Коко обернулась к стражнику, который таращился на нее. Ровно с тем же выражением лица на нее смотрел и Ансель. Я едва сдержалась, чтобы не затолкать ему язык обратно в рот. Они ведь даже не могли разглядеть фигуру Коко под огромным бесформенным белым халатом. Более того, накрахмаленный воротник доходил ей до самого подбородка, а рукава – почти до кончиков пальцев, скрытых под белыми перчатками. Униформа не самая удобная, но вот маскировка – очень надежная.
– Как видите, – продолжила Коко, смерив стражника выразительным взглядом, – ваше присутствие здесь более не требуется. Могу ли я предложить вам вернуться на свой пост? Мы ведь не хотим, чтобы шассеры узнали об этом нелепейшем недопонимании, верно?
Дважды стражника просить не пришлось. Он выскочил за дверь и задержался лишь на секунду, переступив порог.
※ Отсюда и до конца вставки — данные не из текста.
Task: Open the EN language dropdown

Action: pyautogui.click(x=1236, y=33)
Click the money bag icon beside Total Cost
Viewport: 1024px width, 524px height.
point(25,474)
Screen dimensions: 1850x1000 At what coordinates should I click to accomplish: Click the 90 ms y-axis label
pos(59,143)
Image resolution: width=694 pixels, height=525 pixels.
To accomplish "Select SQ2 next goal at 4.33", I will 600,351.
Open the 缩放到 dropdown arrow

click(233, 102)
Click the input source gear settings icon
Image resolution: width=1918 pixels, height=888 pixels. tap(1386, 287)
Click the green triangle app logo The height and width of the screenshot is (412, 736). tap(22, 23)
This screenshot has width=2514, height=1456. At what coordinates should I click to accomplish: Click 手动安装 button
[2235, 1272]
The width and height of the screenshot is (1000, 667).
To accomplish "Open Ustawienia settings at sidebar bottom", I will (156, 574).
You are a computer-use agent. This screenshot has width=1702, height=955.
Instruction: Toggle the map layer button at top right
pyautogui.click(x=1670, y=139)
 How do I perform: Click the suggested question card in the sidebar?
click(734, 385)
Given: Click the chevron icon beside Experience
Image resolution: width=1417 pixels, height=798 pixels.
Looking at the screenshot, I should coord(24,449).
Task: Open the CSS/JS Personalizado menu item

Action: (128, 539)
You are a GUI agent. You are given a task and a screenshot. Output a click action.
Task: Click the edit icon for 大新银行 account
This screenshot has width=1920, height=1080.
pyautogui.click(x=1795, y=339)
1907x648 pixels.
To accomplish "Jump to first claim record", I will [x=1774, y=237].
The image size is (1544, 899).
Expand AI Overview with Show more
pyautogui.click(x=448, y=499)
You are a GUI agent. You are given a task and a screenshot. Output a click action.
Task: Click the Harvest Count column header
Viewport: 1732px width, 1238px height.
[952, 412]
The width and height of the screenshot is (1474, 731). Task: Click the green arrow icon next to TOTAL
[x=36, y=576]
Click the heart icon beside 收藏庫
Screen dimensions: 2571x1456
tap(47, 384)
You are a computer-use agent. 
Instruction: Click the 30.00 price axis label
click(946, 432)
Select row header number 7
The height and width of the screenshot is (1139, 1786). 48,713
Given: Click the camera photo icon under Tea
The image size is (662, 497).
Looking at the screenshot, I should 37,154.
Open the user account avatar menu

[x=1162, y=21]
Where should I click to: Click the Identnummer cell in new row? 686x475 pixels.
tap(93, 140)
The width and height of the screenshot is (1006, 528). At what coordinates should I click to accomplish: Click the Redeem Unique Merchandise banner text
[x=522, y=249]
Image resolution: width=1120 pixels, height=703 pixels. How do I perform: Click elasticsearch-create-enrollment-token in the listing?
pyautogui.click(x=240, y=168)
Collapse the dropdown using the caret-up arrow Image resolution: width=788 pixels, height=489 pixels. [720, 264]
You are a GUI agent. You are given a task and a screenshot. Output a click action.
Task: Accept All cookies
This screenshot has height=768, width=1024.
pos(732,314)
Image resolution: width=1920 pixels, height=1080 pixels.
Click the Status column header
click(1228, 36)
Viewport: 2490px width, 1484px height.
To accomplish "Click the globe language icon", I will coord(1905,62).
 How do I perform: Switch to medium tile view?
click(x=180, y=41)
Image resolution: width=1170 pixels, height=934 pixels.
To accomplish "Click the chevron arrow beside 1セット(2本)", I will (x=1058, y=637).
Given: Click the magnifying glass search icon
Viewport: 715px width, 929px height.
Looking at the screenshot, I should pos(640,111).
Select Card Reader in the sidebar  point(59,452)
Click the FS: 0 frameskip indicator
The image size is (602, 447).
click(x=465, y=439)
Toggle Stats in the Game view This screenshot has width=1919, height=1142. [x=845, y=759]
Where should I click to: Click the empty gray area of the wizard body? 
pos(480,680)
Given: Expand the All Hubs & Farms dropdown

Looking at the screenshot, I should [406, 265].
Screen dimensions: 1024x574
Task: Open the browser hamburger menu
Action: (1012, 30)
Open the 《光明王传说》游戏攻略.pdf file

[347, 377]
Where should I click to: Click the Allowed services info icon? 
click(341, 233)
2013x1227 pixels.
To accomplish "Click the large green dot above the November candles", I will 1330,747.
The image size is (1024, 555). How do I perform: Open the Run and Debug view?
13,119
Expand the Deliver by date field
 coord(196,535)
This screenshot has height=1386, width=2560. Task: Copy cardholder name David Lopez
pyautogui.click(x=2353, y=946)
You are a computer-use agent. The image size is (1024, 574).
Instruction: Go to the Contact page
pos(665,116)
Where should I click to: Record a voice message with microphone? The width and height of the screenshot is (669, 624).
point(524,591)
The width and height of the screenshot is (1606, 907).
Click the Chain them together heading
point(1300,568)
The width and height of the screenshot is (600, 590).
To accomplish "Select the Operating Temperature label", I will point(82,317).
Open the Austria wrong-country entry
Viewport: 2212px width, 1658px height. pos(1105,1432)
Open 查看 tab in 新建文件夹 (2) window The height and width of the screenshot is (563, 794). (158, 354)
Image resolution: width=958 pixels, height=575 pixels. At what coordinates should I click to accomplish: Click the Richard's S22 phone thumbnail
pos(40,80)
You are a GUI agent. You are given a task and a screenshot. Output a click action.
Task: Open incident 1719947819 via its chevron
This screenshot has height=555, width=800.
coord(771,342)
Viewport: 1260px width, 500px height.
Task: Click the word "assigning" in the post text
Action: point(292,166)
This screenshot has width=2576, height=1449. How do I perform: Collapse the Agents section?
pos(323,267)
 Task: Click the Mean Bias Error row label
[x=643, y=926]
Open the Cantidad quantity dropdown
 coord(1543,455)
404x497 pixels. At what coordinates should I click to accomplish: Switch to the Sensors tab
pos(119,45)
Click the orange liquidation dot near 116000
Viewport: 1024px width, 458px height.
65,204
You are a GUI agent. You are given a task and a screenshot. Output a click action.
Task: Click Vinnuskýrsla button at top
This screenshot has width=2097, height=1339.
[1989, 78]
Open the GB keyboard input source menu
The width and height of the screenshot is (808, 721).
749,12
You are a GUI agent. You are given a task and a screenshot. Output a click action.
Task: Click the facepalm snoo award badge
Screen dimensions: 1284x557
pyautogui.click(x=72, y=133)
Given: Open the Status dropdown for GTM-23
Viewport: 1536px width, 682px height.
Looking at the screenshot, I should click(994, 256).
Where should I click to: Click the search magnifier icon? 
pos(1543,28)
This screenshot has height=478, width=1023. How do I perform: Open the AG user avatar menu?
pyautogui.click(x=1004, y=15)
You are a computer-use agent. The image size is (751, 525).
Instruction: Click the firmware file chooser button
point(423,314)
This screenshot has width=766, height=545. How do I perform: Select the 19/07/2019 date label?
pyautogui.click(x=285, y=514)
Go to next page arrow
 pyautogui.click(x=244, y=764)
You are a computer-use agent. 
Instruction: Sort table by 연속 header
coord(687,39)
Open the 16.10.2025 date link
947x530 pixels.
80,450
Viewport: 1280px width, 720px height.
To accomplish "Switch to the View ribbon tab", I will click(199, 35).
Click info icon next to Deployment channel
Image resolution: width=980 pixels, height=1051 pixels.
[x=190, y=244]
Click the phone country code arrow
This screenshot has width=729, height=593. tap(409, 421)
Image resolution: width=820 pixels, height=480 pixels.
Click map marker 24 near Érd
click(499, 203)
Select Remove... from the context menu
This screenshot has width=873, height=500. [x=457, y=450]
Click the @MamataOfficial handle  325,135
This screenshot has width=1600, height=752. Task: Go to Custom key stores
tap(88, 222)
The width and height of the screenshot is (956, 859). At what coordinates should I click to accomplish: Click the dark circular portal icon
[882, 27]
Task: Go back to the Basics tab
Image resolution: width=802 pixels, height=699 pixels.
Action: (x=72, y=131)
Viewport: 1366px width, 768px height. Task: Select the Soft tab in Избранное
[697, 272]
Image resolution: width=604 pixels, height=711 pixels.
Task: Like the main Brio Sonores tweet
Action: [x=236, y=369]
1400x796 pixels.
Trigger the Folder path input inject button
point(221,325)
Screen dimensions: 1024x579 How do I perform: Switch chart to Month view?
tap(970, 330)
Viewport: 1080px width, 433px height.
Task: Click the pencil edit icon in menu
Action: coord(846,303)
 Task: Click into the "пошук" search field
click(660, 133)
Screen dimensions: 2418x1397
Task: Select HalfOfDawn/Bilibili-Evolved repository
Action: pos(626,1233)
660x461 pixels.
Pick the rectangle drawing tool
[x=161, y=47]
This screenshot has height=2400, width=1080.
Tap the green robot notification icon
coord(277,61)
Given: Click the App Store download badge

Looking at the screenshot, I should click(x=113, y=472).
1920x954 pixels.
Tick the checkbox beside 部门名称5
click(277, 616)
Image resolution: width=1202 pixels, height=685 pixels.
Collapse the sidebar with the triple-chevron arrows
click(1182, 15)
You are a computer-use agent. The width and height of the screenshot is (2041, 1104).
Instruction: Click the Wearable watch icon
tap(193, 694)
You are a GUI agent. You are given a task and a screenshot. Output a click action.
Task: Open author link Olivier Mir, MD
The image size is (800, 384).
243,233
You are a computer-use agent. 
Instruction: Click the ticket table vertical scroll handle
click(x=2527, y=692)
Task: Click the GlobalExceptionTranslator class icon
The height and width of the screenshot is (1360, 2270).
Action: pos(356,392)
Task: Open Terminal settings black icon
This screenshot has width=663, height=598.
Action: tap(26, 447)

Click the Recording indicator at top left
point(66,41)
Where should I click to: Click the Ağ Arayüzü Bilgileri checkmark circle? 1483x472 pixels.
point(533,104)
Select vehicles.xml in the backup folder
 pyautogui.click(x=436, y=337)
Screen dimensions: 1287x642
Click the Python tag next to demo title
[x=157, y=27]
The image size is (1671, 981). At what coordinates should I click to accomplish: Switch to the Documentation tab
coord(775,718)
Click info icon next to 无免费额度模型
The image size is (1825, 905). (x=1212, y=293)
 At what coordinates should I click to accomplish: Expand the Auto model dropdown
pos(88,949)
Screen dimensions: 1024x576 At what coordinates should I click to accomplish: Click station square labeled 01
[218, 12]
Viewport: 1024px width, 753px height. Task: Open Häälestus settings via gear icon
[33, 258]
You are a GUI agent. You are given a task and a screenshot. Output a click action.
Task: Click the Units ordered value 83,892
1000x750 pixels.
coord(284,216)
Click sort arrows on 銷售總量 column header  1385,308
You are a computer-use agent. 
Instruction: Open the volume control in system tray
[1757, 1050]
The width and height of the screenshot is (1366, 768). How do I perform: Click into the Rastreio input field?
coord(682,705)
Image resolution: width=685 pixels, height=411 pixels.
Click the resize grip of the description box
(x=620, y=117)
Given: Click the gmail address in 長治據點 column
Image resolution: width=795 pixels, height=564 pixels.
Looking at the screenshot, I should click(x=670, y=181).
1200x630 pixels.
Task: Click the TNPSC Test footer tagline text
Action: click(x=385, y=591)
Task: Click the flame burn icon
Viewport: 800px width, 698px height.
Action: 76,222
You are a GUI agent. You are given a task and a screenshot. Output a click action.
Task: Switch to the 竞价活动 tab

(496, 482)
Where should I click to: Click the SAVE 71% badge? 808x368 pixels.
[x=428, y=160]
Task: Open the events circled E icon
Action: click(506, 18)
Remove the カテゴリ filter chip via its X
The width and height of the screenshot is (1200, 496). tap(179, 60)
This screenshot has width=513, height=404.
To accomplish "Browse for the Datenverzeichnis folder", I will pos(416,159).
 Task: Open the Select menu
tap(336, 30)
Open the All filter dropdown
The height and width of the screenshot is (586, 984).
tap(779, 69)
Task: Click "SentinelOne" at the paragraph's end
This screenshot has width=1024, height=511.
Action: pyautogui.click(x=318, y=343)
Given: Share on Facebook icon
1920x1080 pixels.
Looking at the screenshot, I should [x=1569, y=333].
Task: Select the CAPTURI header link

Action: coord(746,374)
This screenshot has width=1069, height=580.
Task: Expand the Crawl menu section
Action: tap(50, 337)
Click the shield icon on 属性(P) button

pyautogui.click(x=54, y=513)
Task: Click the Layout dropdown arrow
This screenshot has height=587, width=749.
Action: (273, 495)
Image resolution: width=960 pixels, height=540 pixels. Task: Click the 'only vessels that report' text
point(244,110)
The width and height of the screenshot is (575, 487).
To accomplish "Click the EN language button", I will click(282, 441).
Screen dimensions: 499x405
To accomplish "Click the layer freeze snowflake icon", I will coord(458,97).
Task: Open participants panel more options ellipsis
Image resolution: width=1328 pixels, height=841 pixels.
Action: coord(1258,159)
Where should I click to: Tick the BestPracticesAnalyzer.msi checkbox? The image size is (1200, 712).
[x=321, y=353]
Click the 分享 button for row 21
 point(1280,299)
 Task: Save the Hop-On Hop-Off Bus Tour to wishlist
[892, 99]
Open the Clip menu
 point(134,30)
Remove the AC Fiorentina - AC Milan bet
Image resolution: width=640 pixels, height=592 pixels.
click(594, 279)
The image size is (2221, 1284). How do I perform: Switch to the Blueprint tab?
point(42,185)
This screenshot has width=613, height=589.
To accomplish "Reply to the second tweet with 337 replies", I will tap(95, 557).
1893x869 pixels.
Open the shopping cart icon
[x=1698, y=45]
– Только пусть она распишется в журнале. – С этими словами он с заметным облегчением и негромким щелчком закрыл за собой дверь.
– Капитан Рид Диггори, говорите? – Священник подошел поближе и запрокинул голову, разглядывая меня сквозь очки. Они увеличивали его глаза до тревожно больших размеров. – О да, я слышал о Риде Диггори и его невесте. Стыдно, стыдно, мадам. Обманом вовлечь праведного мужчину в брак! Это совсем не по-божески…
– Отче. – Коко положила ему на локоть ладонь и посмотрела на него холодно. – Луиза пришла помочь мне сегодня… ради покаяния.
– Покаяния?
– О да, – добавила я, подыгрывая ей и бодро кивая.
Ансель стоял между нами с подлинным недоумением на лице. Я наступила ему на ногу. Отец Орвилль даже не моргнул, старый слепец.
– Позвольте мне искупить мои грехи, святой отец. Я бесконечно сожалею о своих деяниях и долго и усердно молилась, ища себе наказание поистине достойное.
Я вытащила последние деньги Архиепископа из кармана. Слава богу, отец Орвилль еще не заметил моих штанов. Если заметит, наверняка скончается на месте от сердечного приступа. Я сунула деньги ему в ладонь.
– Молю вас принять это скромное поднесение и смягчить мою кару.